As far as I know, JavaSparkContext
is not a Serializable
object and one should not use it inside any functions which will be sent to the Spark workers.
Now, what I'm not able to understand is, how the instance of JavaSparkContext
is being sent to the workers?
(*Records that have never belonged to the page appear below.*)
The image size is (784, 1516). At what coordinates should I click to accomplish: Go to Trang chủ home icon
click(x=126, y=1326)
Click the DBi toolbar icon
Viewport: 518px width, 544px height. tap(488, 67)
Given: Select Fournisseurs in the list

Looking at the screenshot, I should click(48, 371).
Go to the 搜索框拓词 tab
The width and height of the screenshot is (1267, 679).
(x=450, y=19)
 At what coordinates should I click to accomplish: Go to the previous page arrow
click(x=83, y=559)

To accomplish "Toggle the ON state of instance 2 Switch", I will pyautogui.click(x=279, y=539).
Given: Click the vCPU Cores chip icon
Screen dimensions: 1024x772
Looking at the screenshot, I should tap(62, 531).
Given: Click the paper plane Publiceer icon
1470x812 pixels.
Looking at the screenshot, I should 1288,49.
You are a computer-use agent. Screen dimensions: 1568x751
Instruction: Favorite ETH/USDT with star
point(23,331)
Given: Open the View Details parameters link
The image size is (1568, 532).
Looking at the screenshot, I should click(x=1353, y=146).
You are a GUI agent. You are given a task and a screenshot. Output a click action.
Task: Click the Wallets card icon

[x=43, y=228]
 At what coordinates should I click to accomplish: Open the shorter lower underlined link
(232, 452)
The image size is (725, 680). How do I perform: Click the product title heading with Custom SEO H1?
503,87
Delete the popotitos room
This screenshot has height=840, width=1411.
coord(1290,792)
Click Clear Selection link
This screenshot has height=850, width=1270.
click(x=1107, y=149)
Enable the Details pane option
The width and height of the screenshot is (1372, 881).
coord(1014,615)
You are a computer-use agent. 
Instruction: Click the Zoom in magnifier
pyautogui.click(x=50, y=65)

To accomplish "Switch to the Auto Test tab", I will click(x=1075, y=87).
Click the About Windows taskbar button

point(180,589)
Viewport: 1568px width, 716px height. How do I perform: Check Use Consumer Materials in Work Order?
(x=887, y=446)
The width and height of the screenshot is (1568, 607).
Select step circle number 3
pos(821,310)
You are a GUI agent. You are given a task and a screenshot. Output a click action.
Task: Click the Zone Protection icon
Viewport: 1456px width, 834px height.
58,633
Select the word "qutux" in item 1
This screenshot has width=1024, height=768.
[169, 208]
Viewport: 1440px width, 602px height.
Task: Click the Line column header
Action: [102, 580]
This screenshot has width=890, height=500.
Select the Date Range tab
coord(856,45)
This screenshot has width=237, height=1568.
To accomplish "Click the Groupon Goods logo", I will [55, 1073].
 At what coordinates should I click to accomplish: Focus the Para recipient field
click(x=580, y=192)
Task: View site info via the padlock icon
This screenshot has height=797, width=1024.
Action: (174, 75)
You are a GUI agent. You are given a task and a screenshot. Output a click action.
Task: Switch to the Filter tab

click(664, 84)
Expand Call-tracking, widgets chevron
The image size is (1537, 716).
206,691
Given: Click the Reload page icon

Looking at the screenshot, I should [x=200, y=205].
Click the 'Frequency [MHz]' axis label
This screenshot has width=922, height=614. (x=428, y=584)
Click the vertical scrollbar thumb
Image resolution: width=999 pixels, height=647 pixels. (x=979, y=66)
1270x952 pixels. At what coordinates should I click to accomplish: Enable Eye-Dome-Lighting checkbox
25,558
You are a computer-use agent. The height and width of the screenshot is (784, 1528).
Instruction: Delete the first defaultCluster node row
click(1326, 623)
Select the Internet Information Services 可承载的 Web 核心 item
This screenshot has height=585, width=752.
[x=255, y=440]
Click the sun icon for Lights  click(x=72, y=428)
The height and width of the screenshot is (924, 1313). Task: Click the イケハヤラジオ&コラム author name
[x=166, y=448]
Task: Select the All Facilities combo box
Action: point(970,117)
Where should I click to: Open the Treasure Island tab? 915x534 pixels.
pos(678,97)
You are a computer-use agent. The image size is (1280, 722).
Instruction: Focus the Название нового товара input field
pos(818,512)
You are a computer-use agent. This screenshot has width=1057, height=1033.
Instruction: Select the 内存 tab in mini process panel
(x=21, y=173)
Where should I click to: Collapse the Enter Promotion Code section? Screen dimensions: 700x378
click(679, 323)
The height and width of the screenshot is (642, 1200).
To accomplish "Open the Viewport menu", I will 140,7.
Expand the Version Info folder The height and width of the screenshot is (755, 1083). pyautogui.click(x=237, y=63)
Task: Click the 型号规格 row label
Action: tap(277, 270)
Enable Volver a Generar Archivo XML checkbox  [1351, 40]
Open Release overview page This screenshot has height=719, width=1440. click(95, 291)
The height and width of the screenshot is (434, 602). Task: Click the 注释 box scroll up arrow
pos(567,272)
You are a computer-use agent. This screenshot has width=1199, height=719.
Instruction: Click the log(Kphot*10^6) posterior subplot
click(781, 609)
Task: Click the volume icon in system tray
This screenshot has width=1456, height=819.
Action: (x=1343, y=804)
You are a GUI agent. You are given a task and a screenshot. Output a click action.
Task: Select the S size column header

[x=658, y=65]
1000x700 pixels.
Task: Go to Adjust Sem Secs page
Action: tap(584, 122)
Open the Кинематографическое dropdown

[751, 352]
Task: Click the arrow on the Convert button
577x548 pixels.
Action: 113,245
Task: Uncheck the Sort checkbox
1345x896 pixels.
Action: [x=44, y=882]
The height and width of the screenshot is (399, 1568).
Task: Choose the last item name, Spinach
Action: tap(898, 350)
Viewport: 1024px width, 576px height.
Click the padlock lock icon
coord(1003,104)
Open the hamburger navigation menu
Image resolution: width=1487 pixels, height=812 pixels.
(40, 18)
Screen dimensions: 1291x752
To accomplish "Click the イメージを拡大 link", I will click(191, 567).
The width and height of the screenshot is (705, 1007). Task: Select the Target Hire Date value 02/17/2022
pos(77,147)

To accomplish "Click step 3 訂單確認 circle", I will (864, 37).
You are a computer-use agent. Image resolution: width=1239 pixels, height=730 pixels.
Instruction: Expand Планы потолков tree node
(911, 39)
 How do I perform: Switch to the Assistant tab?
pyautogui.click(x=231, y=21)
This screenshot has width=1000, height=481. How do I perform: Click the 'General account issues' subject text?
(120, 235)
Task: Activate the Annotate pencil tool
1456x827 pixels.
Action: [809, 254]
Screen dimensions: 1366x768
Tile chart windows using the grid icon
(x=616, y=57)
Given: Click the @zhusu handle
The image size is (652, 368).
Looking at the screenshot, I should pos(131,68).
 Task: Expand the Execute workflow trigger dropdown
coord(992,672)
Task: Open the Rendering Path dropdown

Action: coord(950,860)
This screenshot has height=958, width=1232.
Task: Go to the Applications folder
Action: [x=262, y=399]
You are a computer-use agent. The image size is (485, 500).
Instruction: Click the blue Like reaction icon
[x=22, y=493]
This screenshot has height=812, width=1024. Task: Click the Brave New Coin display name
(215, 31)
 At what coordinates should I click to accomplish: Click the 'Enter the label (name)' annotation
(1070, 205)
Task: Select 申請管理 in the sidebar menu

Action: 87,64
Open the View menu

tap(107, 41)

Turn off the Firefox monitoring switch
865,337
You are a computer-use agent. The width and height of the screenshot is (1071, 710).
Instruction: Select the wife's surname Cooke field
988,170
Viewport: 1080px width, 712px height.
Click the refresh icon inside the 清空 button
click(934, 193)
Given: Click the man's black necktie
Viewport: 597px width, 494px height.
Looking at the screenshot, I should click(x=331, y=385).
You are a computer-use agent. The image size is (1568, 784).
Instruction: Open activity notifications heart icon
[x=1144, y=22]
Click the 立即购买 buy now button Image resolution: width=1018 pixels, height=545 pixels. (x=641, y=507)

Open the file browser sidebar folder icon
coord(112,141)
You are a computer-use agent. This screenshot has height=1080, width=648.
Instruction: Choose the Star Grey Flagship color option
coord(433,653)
What should I change in my code to avoid such scenario?
Upvotes: 5
Views: 5059
Reputation: 382
You can use below code instead of line 9.(return gson.fromJson(str, SupplierDTO.class);
)
return new Gson().fromJson(str, SupplierDTO.class);//this is correct
and remove line 1.(Gson gson = new Gson();
)
Upvotes: 0
Reputation: 2924
For me I resolved this problem using one of the following choices:
transient
static Gson gson = new Gson();
Please refer to the doc Job aborted due to stage failure: Task not serializable
to see other available choices to resolve this probleme
Upvotes: 4
Reputation: 37435
The gson
reference is 'pulling' the outer class into the scope of the closure, taking its full object graph with it.
In this case, create the gson object within the closure:
public SupplierDTO call(String str) throws Exception {
Gson gson = Gson();
return gson.fromJson(str, SupplierDTO.class);
}
You can also declare the spark context transient
If the creation of the Gson instance is costly, consider using mapPartitions
instead of map
.
Upvotes: 7